Exercise: Reproduce the part of the closet Canadian blog post starting with "I discovered something" and going on through "a closet Canadian.".

Document section:
Saturday, February 13, 2010

I'm a Closet Canadian

I discovered something while watching the Olympic Opening Ceremonies this weekend. Something more than the fact that the jazz phenom who sang "O Canada," Nikki Yanofsky, is Jewish.

I'm a closet Canadian.

Give me a country that is all scenery and almost no people, but the people that are there are gentle, courteous and almost apologetic for wanting to win. A place where the prime genre of the music is the music of the earth, where KD Lang' version of Hallelujah gently squeezes every drop of spirituality that was left after Justin Timberlake's version for Haiti; where Joni Mitchell is not yesterday's news as she pays tribute to the Prairies and Sarah McLachlan's "Ordinary Miracle" could just as easily have been taken from this morning's Amidah.

Give me a place where, rather than wasting their time simulating epic bloody battles on grand canvases, they simulate spouting whales. Come to think of it, there are hardly any bloody battles to remember (aside from the ones on the ice at Maple Leaf Gardens and the Montreal Forum, that is).

I like this place.

Data excerpts:

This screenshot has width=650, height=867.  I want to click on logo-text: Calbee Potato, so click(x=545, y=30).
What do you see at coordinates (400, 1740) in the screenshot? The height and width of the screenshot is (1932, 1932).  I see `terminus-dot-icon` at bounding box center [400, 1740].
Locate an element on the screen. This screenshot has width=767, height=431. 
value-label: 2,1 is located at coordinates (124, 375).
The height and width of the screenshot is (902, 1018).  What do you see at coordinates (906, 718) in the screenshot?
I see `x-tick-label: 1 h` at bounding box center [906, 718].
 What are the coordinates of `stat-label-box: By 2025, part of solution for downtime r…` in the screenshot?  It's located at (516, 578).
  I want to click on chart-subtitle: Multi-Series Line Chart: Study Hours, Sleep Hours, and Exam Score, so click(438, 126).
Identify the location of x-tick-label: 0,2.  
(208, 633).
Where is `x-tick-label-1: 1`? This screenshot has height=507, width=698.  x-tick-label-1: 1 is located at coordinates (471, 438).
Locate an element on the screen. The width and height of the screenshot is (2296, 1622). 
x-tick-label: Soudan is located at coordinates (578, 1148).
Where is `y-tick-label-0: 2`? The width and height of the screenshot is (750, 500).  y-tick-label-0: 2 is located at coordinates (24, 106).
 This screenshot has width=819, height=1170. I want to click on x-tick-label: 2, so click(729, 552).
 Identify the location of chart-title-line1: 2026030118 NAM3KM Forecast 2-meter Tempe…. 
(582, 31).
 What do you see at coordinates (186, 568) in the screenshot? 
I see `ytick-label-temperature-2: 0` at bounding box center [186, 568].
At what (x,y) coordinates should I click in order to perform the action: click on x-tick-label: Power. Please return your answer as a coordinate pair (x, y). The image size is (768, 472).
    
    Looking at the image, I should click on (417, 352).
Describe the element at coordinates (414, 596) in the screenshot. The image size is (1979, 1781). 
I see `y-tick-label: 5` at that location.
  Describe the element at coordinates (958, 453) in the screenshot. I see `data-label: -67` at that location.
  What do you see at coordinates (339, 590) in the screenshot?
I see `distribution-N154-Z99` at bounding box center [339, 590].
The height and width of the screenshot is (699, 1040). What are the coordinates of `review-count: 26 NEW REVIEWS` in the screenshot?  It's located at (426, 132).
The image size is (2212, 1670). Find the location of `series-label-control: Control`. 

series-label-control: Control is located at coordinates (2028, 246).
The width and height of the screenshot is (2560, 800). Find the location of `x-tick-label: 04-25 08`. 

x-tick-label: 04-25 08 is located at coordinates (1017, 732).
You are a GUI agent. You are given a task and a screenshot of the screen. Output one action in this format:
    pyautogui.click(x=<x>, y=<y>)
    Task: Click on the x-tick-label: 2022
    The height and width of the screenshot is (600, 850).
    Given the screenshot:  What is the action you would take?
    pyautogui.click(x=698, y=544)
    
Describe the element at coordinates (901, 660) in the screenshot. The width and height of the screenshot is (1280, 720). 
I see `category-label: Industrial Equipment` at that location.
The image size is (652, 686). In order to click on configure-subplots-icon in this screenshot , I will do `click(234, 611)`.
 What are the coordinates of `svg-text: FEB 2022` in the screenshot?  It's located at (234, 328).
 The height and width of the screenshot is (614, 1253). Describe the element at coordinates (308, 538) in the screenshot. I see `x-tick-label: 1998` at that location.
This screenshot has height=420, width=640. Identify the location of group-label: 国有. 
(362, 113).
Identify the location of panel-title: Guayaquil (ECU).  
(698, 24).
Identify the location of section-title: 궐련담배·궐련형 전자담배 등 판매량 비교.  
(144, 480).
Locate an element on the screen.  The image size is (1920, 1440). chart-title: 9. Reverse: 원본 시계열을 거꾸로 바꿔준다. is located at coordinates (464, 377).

Your response:
I discovered something while watching the Olympic Opening Ceremonies this weekend. Something more than the fact that the jazz phenom who sang "O Canada," Nikki Yanofsky, is Jewish.

I'm a closet Canadian.